From: Tatsuo Ishii <ishii(at)sraoss(dot)co(dot)jp>
> the target data? In the discussion, someone referred to master data with low
> update frequency, because the proposed IVM implementation adds triggers on
> source tables, which limits the applicability to update-heavy tables.
>
> But if you want to get always up-to-data you need to pay the cost for
> REFRESH MATERIALIZED VIEW. IVM gives a choice here.

Thank you, that clarified to some extent. What kind of data do you think of as an example?

Materialized view reminds me of the use in a data warehouse. Oracle handles the top in its Database Data Warehousing Guide, and Microsoft has just started to offer the materialized view feature in its Azure Synapse Analytics (formerly SQL Data Warehouse). AWS also has previewed Redshift's materialized view feature in re:Invent 2019. Are you targeting the data warehouse (analytics) workload?

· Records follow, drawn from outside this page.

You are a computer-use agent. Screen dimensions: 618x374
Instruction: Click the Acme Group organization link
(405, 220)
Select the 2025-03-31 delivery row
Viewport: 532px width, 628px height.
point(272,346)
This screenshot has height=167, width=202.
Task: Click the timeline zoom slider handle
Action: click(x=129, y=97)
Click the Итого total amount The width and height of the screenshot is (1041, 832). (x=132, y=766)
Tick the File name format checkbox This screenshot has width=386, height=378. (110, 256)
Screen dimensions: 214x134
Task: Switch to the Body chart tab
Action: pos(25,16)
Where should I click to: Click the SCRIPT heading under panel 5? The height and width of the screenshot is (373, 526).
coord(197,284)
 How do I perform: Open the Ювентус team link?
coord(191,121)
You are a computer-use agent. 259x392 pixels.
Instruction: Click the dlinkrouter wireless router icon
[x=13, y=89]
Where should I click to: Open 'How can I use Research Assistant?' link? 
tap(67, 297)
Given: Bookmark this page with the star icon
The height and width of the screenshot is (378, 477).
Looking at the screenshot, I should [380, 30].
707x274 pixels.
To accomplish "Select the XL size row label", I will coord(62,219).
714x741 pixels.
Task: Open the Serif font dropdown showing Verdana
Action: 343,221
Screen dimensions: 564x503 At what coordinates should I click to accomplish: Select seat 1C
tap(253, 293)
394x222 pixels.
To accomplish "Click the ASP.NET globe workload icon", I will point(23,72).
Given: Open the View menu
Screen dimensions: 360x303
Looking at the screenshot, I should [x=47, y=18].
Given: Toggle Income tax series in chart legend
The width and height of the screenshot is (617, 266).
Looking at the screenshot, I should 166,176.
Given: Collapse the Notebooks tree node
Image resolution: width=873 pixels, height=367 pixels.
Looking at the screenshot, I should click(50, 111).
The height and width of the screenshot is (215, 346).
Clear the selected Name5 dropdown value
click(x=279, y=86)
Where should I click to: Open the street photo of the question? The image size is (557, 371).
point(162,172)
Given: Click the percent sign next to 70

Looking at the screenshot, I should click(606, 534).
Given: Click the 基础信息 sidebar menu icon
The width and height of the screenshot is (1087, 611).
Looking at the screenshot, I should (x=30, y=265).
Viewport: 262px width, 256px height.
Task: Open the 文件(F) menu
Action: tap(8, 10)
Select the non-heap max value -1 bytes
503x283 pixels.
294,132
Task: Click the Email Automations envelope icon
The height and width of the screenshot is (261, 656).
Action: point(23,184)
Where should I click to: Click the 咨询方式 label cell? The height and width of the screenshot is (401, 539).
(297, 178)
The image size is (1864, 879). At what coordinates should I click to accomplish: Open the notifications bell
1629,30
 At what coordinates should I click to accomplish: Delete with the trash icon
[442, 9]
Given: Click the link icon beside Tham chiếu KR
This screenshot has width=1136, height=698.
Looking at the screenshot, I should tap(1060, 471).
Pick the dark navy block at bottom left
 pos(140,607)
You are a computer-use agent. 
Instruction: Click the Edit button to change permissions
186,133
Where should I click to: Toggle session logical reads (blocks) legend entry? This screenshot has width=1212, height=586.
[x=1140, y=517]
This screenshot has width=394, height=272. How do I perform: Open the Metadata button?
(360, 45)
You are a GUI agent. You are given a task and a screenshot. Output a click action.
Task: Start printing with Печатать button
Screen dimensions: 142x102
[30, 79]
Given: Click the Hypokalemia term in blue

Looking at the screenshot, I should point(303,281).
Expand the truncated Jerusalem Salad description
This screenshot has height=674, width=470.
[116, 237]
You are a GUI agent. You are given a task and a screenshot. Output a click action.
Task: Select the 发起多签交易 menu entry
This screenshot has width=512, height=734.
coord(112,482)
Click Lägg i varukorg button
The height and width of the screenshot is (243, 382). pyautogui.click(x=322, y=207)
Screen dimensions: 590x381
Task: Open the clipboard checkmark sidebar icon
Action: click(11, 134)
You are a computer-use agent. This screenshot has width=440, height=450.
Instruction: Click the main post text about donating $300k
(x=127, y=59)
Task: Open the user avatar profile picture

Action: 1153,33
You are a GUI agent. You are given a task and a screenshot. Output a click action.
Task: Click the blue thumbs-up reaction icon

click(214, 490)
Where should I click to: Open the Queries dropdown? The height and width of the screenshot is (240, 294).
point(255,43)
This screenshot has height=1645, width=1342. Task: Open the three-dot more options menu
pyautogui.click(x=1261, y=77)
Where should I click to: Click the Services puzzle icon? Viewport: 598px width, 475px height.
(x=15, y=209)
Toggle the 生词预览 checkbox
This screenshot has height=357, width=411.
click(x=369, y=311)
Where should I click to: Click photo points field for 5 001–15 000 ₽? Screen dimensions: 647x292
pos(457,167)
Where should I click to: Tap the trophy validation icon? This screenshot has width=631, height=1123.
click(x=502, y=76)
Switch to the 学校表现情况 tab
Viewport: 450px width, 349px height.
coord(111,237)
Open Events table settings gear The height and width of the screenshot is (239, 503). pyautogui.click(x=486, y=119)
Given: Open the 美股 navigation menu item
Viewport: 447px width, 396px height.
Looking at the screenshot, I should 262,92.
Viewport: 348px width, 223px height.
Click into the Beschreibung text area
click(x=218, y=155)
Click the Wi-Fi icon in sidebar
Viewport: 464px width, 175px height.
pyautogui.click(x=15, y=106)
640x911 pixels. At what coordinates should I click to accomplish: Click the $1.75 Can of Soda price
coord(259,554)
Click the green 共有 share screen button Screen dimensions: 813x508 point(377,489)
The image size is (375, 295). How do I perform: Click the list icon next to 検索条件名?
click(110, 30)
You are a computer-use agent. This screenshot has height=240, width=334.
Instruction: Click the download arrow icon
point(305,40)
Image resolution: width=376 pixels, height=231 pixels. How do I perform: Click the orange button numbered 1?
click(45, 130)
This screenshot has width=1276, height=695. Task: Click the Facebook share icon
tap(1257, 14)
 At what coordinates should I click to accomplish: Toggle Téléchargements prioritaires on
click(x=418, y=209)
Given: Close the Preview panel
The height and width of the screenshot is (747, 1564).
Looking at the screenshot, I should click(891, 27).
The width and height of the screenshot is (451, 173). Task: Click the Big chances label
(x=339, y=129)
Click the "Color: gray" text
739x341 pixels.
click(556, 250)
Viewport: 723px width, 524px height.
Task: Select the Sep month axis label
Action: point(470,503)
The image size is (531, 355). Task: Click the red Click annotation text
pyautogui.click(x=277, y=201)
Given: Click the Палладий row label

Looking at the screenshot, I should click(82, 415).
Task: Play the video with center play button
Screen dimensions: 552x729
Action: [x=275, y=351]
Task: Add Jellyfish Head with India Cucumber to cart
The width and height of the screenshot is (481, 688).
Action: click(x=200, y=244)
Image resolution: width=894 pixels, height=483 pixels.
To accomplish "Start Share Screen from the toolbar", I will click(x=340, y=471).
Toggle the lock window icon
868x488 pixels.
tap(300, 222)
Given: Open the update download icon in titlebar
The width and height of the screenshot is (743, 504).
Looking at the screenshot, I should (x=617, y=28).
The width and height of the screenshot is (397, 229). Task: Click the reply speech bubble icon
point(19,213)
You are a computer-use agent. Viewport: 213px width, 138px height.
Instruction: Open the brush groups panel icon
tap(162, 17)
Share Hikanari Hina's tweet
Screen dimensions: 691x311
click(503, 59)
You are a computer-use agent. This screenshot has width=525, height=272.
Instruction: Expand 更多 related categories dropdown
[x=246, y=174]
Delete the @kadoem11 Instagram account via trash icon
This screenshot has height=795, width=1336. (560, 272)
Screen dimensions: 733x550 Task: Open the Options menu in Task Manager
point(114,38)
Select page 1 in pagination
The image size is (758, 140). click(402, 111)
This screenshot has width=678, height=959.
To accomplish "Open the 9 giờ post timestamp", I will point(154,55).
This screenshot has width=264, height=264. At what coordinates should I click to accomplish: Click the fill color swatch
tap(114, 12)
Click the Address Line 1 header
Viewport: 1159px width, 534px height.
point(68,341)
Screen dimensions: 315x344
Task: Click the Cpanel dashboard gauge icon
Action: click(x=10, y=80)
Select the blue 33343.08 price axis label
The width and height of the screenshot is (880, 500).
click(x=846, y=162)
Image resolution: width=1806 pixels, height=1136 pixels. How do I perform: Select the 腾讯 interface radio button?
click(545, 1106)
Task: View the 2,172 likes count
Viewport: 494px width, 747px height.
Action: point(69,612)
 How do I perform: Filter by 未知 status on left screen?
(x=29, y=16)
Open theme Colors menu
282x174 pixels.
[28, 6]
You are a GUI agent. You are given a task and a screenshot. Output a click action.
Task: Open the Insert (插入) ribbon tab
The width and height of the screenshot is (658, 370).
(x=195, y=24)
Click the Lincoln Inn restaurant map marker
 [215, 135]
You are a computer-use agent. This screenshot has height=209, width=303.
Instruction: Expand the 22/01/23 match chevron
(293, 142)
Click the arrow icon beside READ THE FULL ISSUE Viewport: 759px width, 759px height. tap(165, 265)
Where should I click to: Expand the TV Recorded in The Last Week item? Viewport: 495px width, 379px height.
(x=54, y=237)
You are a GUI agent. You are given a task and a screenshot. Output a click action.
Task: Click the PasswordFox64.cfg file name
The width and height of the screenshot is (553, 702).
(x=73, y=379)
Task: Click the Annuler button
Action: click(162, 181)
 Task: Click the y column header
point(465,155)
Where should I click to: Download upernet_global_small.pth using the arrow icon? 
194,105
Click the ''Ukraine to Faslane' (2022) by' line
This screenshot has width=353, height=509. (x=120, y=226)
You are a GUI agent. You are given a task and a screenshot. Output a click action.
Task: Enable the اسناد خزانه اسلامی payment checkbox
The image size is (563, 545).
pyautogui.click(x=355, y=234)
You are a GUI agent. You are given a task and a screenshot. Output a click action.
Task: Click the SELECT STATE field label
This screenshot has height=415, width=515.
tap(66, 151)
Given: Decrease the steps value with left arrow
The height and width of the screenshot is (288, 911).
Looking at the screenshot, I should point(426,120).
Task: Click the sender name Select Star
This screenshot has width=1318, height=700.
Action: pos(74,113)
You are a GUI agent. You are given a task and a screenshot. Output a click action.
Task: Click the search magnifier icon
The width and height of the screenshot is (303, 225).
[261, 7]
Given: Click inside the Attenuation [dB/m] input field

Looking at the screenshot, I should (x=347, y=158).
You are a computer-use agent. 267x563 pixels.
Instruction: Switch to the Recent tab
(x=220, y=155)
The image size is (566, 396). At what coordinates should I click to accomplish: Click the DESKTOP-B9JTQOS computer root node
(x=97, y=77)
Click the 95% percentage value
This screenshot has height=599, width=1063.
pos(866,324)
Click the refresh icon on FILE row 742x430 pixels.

IIUC, to put (over) simply, the data warehouse has two kind of tables:

* Facts (transaction data): e.g. sales, user activity
Large amount. INSERT only on a regular basis (ETL/ELT) or continuously (streaming)

* Dimensions (master/reference data): e.g. product, customer, time, country
Small amount. Infrequently INSERTed or UPDATEd.

The proposed trigger-based approach does not seem to be suitable for the facts, because the trigger overhead imposed on data loading may offset or exceed the time saved by incrementally refreshing the materialized views.

Then, does the proposed feature fit the dimension tables? If the materialized view is only based on the dimension data, then the full REFRESH of the materialized view wouldn't take so long. The typical materialized view should join the fact and dimension tables. Then, the fact table will have to have the triggers, causing the data loading slowdown.

I'm saying this because I'm concerned about the trigger based overhead. As you know, Oracle uses materialized view logs to save changes and incrementally apply them later to the materialized views (REFRESH ON STATEMENT materialized views doesn't require the materialized view log, so it might use triggers.) Does any commercial grade database implement materialized view using triggers? I couldn't find relevant information regarding Azure Synapse and Redshift.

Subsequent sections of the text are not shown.